- Born: Marissa Janine Whitley January 11, 1983 (age 43) Los Angeles, California, U.S.
- Height: 5 ft 8 in (1.73 m)
- Beauty pageant titleholder
- Title: Miss Missouri Teen USA 2001; Miss Teen USA 2001;
- Hair color: Brown
- Eye color: Brown
- Major competition: Miss Teen USA 2001 (winner)

= Marissa Whitley =

American model

Marissa Janine Whitley (born January 11, 1983) is an American model and beauty queen who won Miss Teen USA 2001 title representing the state of Missouri. She was born in Los Angeles, California, to an African-American father and European-American mother. The youngest of four, Whitley moved to Springfield, Missouri, at age three after the premature death of her mother and was raised by her aunt while her older siblings were split among other family members. At age 5, Whitley's father was killed in a drive by shooting in Los Angeles before they had the chance to meet. She was the first titleholder from that state to win the national competition.
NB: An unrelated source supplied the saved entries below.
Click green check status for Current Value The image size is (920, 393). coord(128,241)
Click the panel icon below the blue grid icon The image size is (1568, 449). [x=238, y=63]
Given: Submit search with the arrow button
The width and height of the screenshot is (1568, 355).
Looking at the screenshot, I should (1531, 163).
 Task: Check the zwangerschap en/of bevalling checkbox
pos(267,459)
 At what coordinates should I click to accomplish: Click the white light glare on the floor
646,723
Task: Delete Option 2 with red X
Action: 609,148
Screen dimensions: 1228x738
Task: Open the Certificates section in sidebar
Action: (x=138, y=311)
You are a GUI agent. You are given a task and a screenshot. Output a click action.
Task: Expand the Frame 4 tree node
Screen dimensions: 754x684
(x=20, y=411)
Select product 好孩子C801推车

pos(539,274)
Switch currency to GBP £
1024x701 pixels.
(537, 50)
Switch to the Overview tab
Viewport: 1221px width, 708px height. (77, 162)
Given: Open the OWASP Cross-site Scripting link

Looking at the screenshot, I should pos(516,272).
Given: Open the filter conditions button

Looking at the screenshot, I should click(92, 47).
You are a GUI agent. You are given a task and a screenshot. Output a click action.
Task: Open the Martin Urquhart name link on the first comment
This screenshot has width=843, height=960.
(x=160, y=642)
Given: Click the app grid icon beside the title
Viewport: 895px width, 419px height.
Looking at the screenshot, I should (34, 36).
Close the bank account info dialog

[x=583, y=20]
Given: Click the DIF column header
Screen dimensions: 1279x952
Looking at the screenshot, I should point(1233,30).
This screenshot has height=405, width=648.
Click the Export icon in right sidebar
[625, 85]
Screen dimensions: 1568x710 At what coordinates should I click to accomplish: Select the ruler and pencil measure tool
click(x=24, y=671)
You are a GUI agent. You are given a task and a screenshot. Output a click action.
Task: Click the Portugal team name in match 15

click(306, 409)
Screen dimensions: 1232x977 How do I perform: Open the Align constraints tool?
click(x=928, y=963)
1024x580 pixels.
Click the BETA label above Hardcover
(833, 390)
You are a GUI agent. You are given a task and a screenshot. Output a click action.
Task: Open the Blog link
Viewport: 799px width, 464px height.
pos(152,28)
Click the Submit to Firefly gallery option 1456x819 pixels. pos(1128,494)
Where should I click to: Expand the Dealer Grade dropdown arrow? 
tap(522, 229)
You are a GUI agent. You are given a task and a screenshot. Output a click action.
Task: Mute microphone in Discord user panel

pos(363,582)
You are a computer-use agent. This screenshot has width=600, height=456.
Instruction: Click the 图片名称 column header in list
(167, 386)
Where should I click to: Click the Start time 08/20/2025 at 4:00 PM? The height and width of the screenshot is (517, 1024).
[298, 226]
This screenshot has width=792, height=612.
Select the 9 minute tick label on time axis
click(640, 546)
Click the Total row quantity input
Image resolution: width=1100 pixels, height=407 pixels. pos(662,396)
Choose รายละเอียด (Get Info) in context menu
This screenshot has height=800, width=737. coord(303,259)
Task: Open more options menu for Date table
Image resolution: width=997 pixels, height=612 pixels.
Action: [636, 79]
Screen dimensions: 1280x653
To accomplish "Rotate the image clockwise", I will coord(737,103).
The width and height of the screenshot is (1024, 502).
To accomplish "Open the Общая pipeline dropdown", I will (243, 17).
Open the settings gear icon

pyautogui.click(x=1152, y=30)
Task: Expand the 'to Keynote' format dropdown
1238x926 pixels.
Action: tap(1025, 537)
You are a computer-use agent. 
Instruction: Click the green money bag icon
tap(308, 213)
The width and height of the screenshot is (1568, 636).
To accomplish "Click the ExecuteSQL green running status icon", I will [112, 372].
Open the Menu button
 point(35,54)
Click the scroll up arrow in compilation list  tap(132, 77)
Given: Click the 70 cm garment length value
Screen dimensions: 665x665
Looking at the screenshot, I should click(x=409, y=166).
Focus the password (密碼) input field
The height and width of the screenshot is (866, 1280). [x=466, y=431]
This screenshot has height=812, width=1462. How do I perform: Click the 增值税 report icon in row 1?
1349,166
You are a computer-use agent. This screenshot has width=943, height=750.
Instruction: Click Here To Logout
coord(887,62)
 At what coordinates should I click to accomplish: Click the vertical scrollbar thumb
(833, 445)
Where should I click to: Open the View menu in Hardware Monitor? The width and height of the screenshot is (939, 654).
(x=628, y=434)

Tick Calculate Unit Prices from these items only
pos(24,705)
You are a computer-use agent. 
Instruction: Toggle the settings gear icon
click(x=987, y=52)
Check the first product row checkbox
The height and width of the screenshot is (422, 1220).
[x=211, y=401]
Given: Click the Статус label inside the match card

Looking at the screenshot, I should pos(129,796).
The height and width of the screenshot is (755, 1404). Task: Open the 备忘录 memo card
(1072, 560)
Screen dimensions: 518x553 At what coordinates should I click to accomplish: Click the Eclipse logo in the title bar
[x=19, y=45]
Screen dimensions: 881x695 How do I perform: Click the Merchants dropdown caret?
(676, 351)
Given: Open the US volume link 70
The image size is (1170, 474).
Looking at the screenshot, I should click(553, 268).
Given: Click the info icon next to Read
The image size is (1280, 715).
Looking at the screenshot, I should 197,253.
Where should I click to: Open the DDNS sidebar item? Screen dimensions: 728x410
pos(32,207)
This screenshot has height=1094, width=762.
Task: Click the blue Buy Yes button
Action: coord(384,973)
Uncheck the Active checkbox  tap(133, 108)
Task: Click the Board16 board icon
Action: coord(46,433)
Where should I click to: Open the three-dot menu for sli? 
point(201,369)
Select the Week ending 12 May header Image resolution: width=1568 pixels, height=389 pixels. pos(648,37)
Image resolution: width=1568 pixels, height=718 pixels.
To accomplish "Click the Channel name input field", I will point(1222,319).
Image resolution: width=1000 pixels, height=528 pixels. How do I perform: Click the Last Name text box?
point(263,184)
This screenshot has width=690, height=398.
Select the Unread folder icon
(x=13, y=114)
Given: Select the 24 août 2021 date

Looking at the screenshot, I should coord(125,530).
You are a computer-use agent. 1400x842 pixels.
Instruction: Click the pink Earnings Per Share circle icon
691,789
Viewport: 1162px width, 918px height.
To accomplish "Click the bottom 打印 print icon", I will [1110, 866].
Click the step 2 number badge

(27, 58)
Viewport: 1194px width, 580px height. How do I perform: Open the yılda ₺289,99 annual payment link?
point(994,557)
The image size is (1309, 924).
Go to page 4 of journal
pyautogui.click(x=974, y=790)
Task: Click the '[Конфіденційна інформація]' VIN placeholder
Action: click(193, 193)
After winning Miss Merrie Christmas for scholarship money in her junior year, she was given an entry form by her older sister and decided to compete in the Miss Missouri Teen USA Pageant. Whitley won her first title, Miss Missouri Teen USA in 2000, and reigned until she won the Miss Teen USA 2001 title. She won the state title along with the award for Miss Congeniality and set her sights on the national title following graduation. Aged 18, she became the first winner from Missouri to win the national title during the 19th Annual Miss Teen USA 2001 Competition, airing live on CBS.

Whitley remained in New York City where she worked for MTV Networks on the College Television Network and as a commercial print model for Ford Models. She continued to speak at events around the country.